Le troisième album du duo Nuage Fou est une belle réalisation qui n’est pas sans rappeler sur la forme (une basse, de l’électricité, un spoken word en feu) le brûlot Zyklon Bio de Non-Stop sorti l’an dernier. Nuage Fou, emmené par Martin Debisschop à la basse et aux percussions, et par Julien Brotel (chant, textes), est un poil moins radical dans l’expression et dans la prise de position politique, ce qui permettra probablement à certains de ne pas être trop éloigné de leurs bases.
Il n’en reste pas moins que Super Puma, derrière le format chansons courtes (12 plages qui dépassent rarement les deux minutes), est un album atypique, à visée révolutionnaire, dans un genre (le spoken word sérieux et pas si drôle) qui n’a pas beaucoup d’équivalent en France. L’ouverture Fire donne le ton : il s’agit d’un disque de révolte qui met à jour la conscience d’une situation politique, culturelle et sociale difficile et envisage les moyens de s’insurger.
La musique est tendue, électrique, au service d’une gravité et d’une solennité qui ne sont jamais feintes. Julien Brotel glisse dans ce climat anxiogène et cinématique ses mots et sa poésie avec une vigueur et une force dans l’engagement qui marquent les esprits. Contrairement à d’autres, Nuage Fou n’est jamais complètement lisible ou explicite dans ses intentions, jamais immédiatement compréhensible, préférant le détour poétique à la charge frontale. L’originalité du groupe et de cet album fascinant tiennent dans l’hermétisme relatif des séquences chantées/parlées, qui composent une sorte de code secret insurrectionnel et qu’on suppose clandestin mais qui restent tout du long mystérieuses et occultes. Après le Début est une suite de mots en apparence sans queue ni tête, ni signification mais qui prennent sens par le simple fait d’être prononcés de cette manière et à la suite. Sur la nappe répétitive et entêtante très Diabologum/Cloup de Dans nos forêts, Brotel mène la charge en prenant la défense d’un genre/d’un inframonde menacé d’être « périmé » et rejeté à la périphérie du pays. La forêt et les terrains vagues se rejoignent pour abriter les êtres échappant à la manipulation mentale dickienne du capitalisme galopant. On pense bien entendu au récent Backflip au dessus du chaos de Michel Cloup mais il y a chez Nuage Fou un sens de l’abstraction et une façon de ne pas dire les choses qui intrigue et séduit encore plus.

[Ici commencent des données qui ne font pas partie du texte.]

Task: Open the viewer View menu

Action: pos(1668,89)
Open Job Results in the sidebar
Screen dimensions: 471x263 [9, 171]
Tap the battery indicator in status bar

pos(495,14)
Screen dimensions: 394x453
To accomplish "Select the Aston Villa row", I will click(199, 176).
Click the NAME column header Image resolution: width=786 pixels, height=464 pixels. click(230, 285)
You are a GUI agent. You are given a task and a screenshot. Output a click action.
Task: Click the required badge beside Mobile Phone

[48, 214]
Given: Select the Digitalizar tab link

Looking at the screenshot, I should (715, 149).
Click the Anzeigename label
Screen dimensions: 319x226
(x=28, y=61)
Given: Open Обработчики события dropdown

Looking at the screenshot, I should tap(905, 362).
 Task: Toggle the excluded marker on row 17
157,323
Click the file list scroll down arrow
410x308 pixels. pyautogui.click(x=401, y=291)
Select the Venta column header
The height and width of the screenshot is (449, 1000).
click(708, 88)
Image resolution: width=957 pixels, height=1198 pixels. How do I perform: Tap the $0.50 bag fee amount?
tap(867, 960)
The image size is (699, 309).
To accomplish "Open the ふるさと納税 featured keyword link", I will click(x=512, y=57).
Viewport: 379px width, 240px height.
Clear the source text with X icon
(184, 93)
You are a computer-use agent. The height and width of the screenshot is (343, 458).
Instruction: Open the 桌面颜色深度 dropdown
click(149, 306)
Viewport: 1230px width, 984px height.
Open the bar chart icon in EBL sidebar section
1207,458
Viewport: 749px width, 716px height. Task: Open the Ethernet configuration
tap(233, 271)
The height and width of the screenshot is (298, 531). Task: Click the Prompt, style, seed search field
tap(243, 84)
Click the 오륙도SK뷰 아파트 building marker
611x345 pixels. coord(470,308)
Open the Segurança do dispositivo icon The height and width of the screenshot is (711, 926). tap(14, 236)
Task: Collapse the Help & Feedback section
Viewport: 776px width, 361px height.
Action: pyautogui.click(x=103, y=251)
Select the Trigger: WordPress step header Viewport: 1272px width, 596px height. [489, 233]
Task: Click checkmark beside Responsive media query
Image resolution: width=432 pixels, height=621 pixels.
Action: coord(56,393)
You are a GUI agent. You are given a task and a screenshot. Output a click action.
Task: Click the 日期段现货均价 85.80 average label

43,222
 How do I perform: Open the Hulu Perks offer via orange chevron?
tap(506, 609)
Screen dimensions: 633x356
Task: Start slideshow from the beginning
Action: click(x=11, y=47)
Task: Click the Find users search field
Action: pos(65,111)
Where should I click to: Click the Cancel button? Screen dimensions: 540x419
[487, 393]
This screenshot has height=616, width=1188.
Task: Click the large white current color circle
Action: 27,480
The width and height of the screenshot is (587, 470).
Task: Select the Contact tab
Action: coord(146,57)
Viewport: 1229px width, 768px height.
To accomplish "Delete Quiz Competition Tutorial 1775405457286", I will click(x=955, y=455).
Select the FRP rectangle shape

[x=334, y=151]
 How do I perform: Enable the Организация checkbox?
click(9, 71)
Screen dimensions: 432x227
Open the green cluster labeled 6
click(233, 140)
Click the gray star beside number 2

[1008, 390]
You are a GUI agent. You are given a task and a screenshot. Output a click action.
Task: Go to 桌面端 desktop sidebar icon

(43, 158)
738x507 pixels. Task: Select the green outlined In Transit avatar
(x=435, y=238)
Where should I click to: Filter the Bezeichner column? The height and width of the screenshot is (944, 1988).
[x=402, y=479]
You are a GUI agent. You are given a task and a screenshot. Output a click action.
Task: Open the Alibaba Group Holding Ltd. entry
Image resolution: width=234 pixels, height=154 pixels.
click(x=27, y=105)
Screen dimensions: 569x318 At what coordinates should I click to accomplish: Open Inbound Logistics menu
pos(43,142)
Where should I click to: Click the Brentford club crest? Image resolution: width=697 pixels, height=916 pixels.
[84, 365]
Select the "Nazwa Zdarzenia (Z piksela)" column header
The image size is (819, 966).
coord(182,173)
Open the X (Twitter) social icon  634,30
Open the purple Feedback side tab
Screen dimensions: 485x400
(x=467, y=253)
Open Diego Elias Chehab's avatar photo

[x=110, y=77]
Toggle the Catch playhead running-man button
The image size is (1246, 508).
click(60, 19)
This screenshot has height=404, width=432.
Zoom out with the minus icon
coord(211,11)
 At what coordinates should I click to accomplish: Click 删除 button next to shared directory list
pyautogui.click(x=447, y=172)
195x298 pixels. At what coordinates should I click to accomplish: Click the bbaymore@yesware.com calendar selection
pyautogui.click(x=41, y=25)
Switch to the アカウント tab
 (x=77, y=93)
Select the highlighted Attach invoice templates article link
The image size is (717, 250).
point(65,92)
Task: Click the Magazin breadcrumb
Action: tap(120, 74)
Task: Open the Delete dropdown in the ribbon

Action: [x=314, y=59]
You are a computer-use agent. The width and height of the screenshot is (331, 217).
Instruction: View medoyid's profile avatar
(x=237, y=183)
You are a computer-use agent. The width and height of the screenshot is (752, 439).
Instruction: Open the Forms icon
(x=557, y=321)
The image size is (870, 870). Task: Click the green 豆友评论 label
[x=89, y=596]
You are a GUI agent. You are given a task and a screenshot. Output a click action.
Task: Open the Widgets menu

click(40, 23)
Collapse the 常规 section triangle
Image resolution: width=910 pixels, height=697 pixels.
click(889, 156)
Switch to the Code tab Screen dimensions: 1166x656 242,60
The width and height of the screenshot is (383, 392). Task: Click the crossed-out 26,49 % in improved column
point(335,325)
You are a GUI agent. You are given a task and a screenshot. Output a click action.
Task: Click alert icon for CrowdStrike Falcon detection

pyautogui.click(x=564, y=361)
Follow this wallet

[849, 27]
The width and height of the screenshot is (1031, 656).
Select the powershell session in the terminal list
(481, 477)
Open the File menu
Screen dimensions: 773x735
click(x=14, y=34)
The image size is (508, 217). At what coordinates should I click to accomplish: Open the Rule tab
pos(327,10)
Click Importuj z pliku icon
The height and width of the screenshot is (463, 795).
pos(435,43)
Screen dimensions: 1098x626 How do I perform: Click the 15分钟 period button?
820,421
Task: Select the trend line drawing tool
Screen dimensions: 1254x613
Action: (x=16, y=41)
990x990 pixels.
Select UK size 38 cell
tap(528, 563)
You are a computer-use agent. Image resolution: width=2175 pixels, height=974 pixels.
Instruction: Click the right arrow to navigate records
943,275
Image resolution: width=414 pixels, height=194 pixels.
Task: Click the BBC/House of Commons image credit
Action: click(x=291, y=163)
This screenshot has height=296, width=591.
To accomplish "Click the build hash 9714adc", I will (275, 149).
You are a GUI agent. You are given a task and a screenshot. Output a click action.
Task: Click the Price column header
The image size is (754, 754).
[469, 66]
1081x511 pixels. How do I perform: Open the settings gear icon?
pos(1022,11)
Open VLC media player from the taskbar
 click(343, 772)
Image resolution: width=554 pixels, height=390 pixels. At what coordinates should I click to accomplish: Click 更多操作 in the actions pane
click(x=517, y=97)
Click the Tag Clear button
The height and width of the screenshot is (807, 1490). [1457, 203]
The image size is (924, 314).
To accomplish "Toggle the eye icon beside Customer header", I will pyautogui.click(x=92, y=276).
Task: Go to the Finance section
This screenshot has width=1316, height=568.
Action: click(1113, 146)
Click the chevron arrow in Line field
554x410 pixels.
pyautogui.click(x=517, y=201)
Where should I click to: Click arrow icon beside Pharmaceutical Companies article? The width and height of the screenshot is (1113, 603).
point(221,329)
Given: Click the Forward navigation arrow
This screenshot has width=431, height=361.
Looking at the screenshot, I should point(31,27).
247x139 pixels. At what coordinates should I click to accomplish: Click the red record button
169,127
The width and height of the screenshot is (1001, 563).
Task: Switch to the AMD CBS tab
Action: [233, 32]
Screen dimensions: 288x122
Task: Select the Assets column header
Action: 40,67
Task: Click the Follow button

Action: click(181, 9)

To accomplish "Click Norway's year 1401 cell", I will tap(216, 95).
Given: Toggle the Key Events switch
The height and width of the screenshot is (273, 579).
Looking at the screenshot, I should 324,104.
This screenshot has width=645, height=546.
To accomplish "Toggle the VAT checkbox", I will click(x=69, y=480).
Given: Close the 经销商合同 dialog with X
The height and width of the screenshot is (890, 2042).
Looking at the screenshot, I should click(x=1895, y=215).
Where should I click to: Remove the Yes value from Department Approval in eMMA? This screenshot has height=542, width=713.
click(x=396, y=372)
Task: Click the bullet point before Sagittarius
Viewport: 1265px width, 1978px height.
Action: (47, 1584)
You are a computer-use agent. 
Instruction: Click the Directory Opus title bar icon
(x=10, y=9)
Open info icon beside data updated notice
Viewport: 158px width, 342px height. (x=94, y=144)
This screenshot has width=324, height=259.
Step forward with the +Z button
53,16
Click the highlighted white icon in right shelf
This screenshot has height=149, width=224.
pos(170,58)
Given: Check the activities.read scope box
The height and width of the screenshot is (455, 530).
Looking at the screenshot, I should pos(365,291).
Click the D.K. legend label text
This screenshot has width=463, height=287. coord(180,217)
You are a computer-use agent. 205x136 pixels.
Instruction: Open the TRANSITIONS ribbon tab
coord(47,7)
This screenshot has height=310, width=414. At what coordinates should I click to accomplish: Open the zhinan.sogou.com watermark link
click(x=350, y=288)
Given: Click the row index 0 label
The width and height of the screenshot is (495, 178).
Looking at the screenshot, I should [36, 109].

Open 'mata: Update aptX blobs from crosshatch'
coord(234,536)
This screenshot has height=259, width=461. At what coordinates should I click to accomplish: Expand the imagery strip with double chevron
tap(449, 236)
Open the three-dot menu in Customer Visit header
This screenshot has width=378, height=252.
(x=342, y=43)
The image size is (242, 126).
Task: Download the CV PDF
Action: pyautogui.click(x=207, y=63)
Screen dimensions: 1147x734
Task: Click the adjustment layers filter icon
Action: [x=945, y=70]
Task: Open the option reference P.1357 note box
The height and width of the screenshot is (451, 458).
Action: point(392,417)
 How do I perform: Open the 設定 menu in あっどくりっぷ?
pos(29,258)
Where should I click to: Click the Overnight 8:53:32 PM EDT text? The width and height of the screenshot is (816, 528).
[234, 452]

Sur Ikkyu, on part au Japon pour un long cycle narratif de plus de douze minutes consacré au Moine Ikkyu Sojun, le bonze des plaisirs, de l’éveil et du dénuement. Son recueil de poèmes publié à la fin du quinzième siècles s’intitule évidemment Nuages Fous et est peut-être bien connecté au nom du groupe. Cette longue pièce hypnotique coupe l’album en deux et se divise elle-même en deux séquences distinctes. L’une est biographique et historique. La seconde agit comme stance magique et occulte, prononcée depuis un exil forcé dans un contexte de fin du monde. Brotel cause seul, environné de sons plus que de musique, proposant ici un formidable conte apocalyptique ramassé en quelques strophes et quelques images. Il se dégage de cette plage une puissance d’imagination extraordinaire qui marque durablement l’auditeur.
Tapping est plus direct, presque électro-punk, rudimentaire et claquant comme un fouet, en complet décalage sonore avec le morceau précédent. On pense cette fois plus à Gängstgang qu’à autre chose. Dansez charbon est plus doux, presque soyeux dans son énoncé et sa façon d’aligner les chœurs. Il offre un répit bien venu avant le cri d’un Noël sous l’Océan qu’on pourrait comme l’excellent Le Moment, rapprocher de pas mal des productions du label Petrol Chips. La production est excellente, donnant une vraie profondeur et une vraie amplitude à un son qui repose sur presque rien. Super Puma est un album bref, désabusé et qui marque une nouvelle fois l’agonie d’un monde qui se répand dans la modernité. On reconnaît la patte d’Olivier Depardon, en renfort de-ci de-là, sur le magnifique Une bonne fête, peut-être le morceau le plus soigné et intense du disque. Final est un peu moins réussi, peut-être trop programmatique et prononcé en tête à tête avec la voix un brin nasillarde de Brotel.
Super Puma est un disque magnifique et qui, sorti quelques jours avant la fin de l’année, s’impose comme l’un des beaux disques français de 2022. Il confirme le flair et l’importance du label de Ray Bornéo qui nous aura livré ces douze derniers mois, sur la scène française, une série de disques vraiment décisifs. On en redemande autant pour l’an prochain.